_PAGE EXCERPT:_
- - -

Employment Law

Why Do Labor Unions Vote Democrat: History, Money, and Policy

Labor unions have backed Democrats since the New Deal era. Learn how history, policy differences, campaign money, and grassroots organizing keep the alliance intact — and where it's starting to fray.

Labor unions in the United States have been closely allied with the Democratic Party for nearly a century, a relationship rooted in New Deal legislation, reinforced by decades of policy fights, and sustained by an exchange of political resources that benefits both sides. The alliance is not absolute — some unions and many individual members vote Republican — but the pattern is overwhelming and consistent. In the 2024 election cycle, 87 percent of organized labor’s political contributions went to Democrats, and union voters favored the Democratic presidential candidate by double-digit margins. Understanding why requires tracing the history, following the money and manpower, and examining why the Republican Party’s stance on labor has pushed most unions firmly into the Democratic camp.

The New Deal Origins

The union-Democrat alliance was forged during the 1930s, when Franklin Roosevelt’s administration reversed decades of federal hostility toward organized labor. Union membership had fallen to roughly three million by 1933, and most of those workers belonged to skilled craft unions in the American Federation of Labor. Roosevelt’s New Deal changed the landscape in two stages. The National Industrial Recovery Act of 1933 first established a legal framework for collective bargaining, and when the Supreme Court struck that law down, Senator Robert F. Wagner of New York championed the National Labor Relations Act of 1935 — the Wagner Act — which required employers to bargain in good faith with unions that held majority support and created the National Labor Relations Board to enforce those rights.1Library of Congress. Labor Unions During the Great Depression and New Deal2Bill of Rights Institute. Labor Upheaval, Industrial Organization, and the Rise of the CIO

The Congress of Industrial Organizations, which split from the AFL to organize unskilled workers in mass-production industries like steel, automobiles, and textiles, moved away from labor’s traditional political neutrality and threw its weight behind Roosevelt’s 1936 reelection. CIO leader John L. Lewis formed “Labor’s Non-Partisan League,” which contributed roughly 10 percent of the Democratic Party’s total campaign funds that year.3Scholars Strategy Network. The Alliance of U.S. Labor Unions and the Democratic Party Key labor figures — Lewis, Sidney Hillman of the Amalgamated Clothing Workers, and David Dubinsky of the International Ladies’ Garment Workers — evolved from varied political backgrounds into committed Roosevelt loyalists by the mid-1930s.2Bill of Rights Institute. Labor Upheaval, Industrial Organization, and the Rise of the CIO During World War II, the federal government’s National War Labor Board promoted and protected unions further, and by 1945 nearly one-third of civilian, nonagricultural workers were union members.

- - -

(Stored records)

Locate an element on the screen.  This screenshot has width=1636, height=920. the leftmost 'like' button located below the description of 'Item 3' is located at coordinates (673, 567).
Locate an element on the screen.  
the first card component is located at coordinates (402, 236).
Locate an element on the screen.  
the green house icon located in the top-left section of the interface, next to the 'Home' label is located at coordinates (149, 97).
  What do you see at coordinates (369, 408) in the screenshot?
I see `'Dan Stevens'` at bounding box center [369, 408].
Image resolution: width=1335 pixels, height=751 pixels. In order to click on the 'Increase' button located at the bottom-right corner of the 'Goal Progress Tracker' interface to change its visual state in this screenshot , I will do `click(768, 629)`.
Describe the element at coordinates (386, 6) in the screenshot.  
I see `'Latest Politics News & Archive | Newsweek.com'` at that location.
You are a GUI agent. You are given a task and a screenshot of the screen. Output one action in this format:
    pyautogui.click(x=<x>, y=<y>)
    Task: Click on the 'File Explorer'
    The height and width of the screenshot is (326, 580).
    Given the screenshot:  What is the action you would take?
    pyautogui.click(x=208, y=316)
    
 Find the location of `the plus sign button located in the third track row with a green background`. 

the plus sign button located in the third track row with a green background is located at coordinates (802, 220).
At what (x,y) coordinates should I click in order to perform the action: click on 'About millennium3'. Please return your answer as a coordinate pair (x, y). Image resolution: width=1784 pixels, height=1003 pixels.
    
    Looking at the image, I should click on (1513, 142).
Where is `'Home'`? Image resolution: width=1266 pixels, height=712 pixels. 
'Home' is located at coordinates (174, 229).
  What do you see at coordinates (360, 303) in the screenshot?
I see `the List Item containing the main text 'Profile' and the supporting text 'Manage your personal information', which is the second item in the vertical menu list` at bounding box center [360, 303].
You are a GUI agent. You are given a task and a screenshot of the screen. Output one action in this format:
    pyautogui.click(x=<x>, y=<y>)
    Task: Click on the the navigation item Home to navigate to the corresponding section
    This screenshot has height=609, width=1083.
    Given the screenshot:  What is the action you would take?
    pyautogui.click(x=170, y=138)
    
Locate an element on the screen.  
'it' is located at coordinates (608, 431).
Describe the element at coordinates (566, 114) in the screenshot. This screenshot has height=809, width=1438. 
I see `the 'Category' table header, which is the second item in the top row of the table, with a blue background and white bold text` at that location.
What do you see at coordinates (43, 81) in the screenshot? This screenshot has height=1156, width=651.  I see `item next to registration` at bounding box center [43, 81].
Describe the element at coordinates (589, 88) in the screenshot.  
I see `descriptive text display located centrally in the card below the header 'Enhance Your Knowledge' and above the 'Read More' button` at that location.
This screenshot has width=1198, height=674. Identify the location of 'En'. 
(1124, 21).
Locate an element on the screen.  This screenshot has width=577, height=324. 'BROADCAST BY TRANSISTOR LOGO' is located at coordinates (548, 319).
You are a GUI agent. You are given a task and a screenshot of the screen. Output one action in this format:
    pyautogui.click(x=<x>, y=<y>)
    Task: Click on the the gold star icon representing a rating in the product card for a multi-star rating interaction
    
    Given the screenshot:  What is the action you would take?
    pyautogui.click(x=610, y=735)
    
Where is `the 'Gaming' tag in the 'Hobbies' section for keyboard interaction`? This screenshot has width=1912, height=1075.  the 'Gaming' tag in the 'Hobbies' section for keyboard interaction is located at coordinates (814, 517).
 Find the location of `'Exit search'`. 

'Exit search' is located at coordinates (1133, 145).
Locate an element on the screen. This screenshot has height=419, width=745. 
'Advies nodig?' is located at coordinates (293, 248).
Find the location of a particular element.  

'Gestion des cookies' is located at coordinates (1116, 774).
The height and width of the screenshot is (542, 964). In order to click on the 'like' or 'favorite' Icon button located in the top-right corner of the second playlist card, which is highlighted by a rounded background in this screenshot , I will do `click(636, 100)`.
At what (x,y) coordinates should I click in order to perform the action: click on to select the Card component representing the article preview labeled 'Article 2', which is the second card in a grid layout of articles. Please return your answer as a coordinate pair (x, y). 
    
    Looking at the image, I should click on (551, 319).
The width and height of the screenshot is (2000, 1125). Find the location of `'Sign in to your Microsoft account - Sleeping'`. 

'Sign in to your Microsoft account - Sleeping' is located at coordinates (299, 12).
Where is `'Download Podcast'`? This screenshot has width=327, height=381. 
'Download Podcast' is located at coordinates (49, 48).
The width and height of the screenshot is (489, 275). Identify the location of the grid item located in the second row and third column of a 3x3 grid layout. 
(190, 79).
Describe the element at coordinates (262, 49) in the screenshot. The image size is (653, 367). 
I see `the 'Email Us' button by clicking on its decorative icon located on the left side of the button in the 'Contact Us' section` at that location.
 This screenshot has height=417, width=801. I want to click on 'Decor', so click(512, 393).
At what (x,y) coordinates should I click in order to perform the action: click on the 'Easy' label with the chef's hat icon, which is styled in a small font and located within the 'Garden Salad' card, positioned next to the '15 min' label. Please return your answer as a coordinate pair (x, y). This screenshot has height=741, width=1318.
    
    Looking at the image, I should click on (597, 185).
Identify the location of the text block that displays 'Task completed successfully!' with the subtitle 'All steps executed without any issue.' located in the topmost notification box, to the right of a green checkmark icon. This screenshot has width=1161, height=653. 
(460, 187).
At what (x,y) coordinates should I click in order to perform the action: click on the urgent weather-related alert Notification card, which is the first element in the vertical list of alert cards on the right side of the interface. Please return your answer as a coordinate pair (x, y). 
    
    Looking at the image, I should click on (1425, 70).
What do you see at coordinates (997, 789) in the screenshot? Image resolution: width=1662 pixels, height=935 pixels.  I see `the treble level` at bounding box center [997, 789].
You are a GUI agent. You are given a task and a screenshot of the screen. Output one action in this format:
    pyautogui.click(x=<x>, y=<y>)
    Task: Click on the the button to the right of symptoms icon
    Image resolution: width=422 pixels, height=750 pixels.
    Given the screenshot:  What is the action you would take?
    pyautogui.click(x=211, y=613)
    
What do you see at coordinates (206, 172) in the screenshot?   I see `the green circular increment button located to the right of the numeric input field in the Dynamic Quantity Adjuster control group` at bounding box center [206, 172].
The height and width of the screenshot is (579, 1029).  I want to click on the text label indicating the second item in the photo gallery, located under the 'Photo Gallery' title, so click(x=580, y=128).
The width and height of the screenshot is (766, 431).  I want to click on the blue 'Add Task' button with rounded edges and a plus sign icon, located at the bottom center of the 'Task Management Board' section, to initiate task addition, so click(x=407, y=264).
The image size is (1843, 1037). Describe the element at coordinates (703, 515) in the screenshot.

- - -

_EXERCISE 1:_ Retype the passage of the article on labor unions and the Democratic Party from "Why Do Labor" up to and including "starting to fray.".
_EXERCISE 2:_ Write the next part of the article on labor unions and the Democratic Party, continuing from its final sentence.
The rows have nothing to do with what is asked here.

_EXPECTED ANSWER 1:_
Why Do Labor Unions Vote Democrat: History, Money, and Policy

Labor unions have backed Democrats since the New Deal era. Learn how history, policy differences, campaign money, and grassroots organizing keep the alliance intact — and where it's starting to fray.

_EXPECTED ANSWER 2:_
Taft-Hartley and the Republican Divide

If the Wagner Act married unions to the Democrats, the Taft-Hartley Act of 1947 made divorce from the Republicans all but inevitable. Authored by Republican Senator Robert Taft and Representative Fred Hartley, the law was passed by the first Republican-controlled Congress since 1930 and enacted over President Harry Truman’s veto.4U.S. Department of Labor. History of the Department of Labor, Chapter 6 It outlawed closed shops, banned secondary boycotts and jurisdictional strikes, curtailed unions’ political contributions, and — critically — allowed states to pass “right-to-work” laws prohibiting mandatory union membership as a condition of employment.5National Labor Relations Board. 1947 Taft-Hartley Substantive Provisions

Unions furiously branded it a “slave-labor act,” and for roughly a decade Taft-Hartley and right-to-work laws served as the single most galvanizing political issue for organized labor — probably doing more to draw unions energetically into partisan politics than anything else.4U.S. Department of Labor. History of the Department of Labor, Chapter 6 The AFL and CIO merged in 1955 in part because both organizations viewed the Eisenhower administration as fundamentally hostile to labor’s interests. From that point on, the labor movement functioned as what the Department of Labor’s own history describes as “a union party within the national Democratic Party,” with only scattered enclaves of union influence remaining in Republican state organizations.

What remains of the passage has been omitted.